O oitenta. E o oito


Não foi nada triste vê-lo voar. Talvez seja hora de eu aprender.


Olhando ao fim de semana alemão, poderemos ter vontade de recordar aquelas idas à feira em que experimentávamos as sensações únicas de um carrossel.

Ou, porque se trata de gente graúda, de uma montanha-russa.

Olhando a Sachsenring, ficaremos a recordá-la como a terra dos altos e baixos, com direito a voos picados, planados, caídos e levantados, de um falcão que nos mostrou os caminhos do sim, do não e do talvez.

Sim, passa por ele, e muito, o desenvolvimento de uma Tech 3 recém-chegada à KTM, rearrumando terabytes de informação após uma ligação histórica à Yamaha, e sim, vai Miguel Oliveira mostrando à KTM fábrica-mãe que sabe o caminho mais curto para ajudar no sucesso.

Não, não será fácil gerir um ano de aprendizagem, simultaneamente batendo largo e bastas vezes o seu companheiro de equipa, chegando-se em cima e ultrapassando tempos de um campeão contratado como tal, Zarco, e diminuindo a sombra que o separa de Pol, o dono do pedaço.

Sim, as corridas são isto, fazer três sessões de treinos livres com tempos fantásticos e, na hora de a onça beber água, quebrar um galho e espantar a caça, levando ao colo quem não espreitava o espetáculo, leia-se Hafizh e Johann, para depois fazer uma sessão de aquecimento em top-10, mostrando que não o abate quem quer.

Não, não adianta esmorecer e matutar nos percalços, a corrida é já ali e um arranque voador acordará quem ainda se perder em carpir mágoas.

E, depois, a rara queda.

Para muitos, o fim; para ele, o início.

Cai, levanta, acelera, voa.

Miguel sendo campeão, numa poética corrida a sós, sendo só seu o palco quando passava junto a um público que cada vez mais o aprende, o conhece e admira.

Poderíamos olhar a tabela dos tempos, volta por volta, e perceber o quão rápido e regular esteve, poderíamos recordar uma corrida ao nível das melhores que terá feito, galgando segundo a segundo uma diferença impossível que terminou em cima de um Bagnaia que dispensa apresentações.
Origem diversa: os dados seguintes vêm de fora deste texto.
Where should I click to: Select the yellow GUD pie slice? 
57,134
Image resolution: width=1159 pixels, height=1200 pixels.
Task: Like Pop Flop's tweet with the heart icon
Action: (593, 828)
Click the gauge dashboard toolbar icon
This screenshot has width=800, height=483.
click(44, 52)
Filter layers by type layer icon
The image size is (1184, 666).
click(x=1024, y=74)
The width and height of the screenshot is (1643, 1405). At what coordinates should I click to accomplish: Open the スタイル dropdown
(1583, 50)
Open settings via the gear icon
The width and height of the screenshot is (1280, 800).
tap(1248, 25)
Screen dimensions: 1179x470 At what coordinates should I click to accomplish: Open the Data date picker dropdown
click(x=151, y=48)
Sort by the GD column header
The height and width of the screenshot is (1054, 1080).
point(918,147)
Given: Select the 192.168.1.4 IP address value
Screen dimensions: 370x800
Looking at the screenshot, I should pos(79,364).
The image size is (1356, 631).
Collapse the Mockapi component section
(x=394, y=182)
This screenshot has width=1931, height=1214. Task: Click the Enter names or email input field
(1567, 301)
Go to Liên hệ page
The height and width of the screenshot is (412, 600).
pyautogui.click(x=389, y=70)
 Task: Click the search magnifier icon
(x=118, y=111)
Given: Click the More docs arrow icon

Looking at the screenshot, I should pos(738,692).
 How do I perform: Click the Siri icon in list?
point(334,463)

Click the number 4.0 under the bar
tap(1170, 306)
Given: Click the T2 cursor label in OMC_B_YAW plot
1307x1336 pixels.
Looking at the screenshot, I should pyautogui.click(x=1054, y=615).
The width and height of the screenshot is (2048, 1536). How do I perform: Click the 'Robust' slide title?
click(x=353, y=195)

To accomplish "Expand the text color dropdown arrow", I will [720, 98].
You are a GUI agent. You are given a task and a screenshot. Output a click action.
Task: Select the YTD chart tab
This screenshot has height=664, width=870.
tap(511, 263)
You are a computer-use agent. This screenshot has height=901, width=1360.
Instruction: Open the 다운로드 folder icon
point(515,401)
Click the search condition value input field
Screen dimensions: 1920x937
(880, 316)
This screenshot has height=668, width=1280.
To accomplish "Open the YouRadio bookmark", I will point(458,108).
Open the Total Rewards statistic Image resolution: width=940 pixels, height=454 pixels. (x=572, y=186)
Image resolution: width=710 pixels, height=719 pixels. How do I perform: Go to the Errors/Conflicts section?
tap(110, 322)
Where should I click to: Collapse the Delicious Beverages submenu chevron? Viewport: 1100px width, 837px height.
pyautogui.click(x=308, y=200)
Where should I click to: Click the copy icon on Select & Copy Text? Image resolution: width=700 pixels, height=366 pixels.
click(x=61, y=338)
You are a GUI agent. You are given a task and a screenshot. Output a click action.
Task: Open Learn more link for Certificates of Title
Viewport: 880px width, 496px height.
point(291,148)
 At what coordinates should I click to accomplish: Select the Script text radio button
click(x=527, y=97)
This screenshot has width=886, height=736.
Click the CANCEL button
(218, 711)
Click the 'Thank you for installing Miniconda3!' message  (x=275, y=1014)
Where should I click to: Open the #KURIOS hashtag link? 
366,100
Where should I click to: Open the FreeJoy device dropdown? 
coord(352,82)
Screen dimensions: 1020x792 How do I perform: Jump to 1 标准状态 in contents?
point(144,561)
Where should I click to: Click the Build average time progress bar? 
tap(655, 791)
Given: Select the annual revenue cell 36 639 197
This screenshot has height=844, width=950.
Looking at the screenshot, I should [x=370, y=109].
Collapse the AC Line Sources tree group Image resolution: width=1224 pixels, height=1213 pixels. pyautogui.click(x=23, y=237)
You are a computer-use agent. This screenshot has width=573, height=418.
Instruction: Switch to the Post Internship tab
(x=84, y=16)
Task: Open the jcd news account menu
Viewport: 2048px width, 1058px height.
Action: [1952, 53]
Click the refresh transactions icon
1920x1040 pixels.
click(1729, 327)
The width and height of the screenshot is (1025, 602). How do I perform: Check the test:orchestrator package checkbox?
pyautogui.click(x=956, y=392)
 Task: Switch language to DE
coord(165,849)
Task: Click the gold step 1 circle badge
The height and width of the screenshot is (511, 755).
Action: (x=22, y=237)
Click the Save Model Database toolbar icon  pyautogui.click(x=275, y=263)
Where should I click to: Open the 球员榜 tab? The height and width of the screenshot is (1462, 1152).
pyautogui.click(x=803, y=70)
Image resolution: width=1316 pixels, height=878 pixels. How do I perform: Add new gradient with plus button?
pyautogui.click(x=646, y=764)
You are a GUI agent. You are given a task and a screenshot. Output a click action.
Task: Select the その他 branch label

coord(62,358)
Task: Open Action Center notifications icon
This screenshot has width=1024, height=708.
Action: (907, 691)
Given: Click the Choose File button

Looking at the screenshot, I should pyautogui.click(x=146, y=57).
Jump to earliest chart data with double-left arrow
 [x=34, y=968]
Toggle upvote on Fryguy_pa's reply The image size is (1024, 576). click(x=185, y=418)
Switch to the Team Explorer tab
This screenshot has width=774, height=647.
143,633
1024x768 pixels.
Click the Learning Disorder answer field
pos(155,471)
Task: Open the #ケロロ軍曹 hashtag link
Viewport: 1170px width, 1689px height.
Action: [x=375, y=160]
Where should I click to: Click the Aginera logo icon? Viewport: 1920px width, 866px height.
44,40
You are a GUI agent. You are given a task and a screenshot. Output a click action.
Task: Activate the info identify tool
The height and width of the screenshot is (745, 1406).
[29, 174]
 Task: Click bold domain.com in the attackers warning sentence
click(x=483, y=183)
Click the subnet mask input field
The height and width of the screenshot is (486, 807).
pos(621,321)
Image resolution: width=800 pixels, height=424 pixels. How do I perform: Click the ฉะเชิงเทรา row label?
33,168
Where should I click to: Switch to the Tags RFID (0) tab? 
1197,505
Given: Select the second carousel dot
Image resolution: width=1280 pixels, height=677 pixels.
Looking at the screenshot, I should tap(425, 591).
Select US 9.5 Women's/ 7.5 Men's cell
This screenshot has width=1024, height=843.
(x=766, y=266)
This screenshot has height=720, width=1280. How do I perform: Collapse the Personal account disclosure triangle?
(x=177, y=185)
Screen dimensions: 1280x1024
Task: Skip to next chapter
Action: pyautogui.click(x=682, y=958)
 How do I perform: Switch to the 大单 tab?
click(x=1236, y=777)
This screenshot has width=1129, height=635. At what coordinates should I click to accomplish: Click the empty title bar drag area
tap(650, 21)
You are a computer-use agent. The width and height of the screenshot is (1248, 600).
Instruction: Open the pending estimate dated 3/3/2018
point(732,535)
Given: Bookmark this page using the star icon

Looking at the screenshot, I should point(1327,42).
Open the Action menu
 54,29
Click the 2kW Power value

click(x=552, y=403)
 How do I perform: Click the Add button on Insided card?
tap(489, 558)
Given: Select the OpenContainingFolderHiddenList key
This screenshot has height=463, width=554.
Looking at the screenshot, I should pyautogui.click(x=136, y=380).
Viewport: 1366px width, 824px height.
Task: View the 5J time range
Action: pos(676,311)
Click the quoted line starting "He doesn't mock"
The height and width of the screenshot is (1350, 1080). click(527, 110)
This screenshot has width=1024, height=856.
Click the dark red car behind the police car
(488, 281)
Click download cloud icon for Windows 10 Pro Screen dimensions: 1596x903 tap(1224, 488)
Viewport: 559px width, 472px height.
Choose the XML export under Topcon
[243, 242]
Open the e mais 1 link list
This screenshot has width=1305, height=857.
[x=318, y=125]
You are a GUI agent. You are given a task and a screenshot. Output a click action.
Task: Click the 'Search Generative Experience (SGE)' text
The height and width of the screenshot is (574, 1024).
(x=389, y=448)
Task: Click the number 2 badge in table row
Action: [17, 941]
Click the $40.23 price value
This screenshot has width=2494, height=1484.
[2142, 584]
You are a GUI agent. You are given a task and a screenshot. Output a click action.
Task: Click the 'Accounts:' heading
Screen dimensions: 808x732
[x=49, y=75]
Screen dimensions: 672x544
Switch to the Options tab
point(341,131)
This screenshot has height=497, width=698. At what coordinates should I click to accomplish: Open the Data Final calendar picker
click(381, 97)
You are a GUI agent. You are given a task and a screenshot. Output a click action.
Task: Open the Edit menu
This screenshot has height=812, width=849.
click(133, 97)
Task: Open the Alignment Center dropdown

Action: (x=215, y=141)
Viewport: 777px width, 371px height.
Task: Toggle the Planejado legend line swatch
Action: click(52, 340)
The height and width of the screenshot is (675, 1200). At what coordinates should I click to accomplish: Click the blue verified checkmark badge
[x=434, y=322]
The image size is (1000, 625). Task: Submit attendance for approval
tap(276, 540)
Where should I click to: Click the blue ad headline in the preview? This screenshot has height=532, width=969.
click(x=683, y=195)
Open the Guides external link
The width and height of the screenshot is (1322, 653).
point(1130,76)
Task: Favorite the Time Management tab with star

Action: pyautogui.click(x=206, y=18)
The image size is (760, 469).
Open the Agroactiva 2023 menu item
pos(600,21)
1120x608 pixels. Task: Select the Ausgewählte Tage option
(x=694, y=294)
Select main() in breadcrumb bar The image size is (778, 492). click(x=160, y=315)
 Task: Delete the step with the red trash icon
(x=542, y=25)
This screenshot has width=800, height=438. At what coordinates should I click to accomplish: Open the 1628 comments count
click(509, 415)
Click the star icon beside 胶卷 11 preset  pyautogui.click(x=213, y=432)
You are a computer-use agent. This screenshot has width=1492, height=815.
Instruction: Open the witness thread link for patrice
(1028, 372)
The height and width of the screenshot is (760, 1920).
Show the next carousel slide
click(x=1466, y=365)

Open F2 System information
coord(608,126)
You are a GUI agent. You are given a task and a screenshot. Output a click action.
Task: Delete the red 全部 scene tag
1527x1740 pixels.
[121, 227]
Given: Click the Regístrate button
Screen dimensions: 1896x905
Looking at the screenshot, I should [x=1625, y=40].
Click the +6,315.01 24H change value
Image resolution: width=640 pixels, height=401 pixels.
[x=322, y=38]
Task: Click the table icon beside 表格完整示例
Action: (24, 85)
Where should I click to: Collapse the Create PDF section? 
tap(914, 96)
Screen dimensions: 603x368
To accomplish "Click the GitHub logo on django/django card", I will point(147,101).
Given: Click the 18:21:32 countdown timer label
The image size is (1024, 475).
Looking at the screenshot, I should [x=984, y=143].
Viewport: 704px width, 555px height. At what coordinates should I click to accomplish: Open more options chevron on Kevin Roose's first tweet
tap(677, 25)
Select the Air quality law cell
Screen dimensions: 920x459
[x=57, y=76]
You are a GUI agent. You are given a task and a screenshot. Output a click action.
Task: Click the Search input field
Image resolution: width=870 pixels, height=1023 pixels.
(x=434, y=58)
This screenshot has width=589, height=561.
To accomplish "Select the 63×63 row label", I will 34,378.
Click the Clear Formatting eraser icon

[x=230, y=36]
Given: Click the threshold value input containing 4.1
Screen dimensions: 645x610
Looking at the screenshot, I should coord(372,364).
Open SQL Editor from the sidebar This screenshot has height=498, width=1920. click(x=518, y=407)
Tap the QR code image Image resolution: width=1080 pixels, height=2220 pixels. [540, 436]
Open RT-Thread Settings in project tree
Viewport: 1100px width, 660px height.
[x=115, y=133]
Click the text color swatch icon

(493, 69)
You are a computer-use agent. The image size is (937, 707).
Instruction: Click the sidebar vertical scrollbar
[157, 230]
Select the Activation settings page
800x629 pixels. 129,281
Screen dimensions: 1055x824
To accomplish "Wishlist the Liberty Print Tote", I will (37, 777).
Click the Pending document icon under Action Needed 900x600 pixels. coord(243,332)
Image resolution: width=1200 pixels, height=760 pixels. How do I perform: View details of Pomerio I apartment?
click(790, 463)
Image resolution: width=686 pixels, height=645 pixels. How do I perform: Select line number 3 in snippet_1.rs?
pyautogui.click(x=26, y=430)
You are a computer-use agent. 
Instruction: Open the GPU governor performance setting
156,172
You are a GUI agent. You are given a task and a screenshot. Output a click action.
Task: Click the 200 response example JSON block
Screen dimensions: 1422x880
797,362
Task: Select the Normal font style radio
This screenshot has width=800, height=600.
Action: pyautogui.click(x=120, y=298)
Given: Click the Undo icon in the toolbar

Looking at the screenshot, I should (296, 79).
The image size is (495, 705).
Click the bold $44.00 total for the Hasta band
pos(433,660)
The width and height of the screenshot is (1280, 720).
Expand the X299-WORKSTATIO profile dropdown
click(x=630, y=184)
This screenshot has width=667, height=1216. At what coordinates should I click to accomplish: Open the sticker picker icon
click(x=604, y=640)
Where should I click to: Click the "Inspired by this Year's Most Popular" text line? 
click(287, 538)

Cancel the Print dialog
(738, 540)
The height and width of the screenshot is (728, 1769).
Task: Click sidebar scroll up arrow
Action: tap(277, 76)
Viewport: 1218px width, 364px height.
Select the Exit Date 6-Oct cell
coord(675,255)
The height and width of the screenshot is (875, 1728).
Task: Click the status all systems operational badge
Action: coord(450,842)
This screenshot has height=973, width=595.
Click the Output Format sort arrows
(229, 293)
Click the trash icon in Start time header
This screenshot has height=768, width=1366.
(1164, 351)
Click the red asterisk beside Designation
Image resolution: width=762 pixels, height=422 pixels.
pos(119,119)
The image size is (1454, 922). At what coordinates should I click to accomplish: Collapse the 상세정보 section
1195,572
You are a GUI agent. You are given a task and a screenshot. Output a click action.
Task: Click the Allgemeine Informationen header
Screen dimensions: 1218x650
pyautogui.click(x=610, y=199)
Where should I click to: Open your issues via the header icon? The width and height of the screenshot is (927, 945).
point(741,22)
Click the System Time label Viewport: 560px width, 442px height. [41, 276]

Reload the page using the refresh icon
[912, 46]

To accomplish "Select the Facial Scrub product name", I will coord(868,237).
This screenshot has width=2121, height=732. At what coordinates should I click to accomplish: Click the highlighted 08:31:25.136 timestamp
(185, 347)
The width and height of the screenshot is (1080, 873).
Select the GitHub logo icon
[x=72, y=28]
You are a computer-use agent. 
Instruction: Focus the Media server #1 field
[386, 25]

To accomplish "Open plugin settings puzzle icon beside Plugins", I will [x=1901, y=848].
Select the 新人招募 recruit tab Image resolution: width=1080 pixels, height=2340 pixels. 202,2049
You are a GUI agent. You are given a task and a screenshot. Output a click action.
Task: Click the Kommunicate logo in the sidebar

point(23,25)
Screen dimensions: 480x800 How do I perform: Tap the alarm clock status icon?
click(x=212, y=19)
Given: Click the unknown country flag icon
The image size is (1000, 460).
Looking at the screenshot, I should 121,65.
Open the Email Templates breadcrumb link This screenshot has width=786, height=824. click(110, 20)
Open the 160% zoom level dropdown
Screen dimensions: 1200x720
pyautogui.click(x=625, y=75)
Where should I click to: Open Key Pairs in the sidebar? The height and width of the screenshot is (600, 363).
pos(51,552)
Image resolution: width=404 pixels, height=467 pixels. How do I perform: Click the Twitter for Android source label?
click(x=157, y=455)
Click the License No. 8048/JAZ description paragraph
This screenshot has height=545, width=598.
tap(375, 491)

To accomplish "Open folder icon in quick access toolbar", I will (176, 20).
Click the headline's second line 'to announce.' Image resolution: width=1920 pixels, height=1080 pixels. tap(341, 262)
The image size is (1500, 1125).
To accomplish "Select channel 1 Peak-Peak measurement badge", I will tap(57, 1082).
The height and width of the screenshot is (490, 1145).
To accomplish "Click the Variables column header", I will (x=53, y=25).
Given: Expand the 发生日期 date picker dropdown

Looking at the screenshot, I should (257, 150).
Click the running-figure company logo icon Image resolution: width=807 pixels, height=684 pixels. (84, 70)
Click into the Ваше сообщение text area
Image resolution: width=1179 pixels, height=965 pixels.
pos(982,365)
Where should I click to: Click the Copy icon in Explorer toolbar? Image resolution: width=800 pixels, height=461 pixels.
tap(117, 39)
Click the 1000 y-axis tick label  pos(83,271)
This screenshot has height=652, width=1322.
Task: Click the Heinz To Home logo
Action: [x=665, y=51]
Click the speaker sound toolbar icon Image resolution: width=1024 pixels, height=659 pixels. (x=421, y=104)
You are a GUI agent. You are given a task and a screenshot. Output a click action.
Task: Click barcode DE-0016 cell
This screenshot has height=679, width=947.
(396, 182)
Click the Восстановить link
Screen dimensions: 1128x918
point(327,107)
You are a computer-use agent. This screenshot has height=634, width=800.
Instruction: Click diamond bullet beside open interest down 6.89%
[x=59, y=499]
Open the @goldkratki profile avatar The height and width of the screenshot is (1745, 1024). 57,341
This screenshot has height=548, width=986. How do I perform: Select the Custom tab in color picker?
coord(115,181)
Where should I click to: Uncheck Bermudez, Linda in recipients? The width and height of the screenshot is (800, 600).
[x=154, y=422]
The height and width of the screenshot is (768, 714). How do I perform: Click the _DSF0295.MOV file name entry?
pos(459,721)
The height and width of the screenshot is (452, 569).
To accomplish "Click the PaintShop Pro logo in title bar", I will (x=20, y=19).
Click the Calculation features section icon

Poderíamos ainda, e quem sabe na atitude mais acertada, escutar a História e entender como ela forja campeões.

Deitando-os ao chão.

Para que se levantem, a olhem nos olhos e façam o favor de nela entrarem.

Talvez a terceira lição de Oliveira neste fim de semana germânico: talvez seja tempo de saltarmos do lugar e seguir sem medo, refreando a infantil tentação de encontrar respostas para um mundo de questões que ele, campeão, aborda em cada teste, cada treino ou corrida, com a experiência e a memória de quem aos quatro anos olhou o pai e lhe traçou o desafio.

Por motivos profissionais, assisti a esta corrida lá longe, num fuso horário que acordou o galo cinco horas antes que na minha terra portuguesa.

A meio da noite esfreguei os olhos e comecei o dia com a MotoE, depois Moto3 e Moto2. Chegada a hora de se apagarem as luzes vermelhas na MotoGP, entrei em modo MO88 e fui com ele. Vi-o rapidamente galgar três lugares, depois mais um, vi ali o Falcão na posição 16.a e invadiu-me aquela sensação boa de estar perante uma prova que me traria apenas notícias boas a cada volta que passasse. Durou menos que nada, Miguel surgiria logo logo em 20.o, o tempo indicava-o à distância de uma eternidade que são 30 segundos num circuito.

Caiu-me tudo ao chão.

O ânimo, a vontade e a força de acreditar.

Pois não caiu ao Falcão, obrigou-me a ficar e a segui-lo.

Foi isso que fiz.

Não foi nada triste vê-lo voar.

Talvez seja hora de eu aprender.

Acabada a corrida, saí à rua e fui passear, cruzei-me com dezenas de pessoas que nesta cidade de Nova Iorque transformam a geometria das ruas e avenidas em algo mágico.

Olhava-as, condoído, por não poderem ter visto, como eu, mais uma enorme corrida do nosso Miguel Oliveira.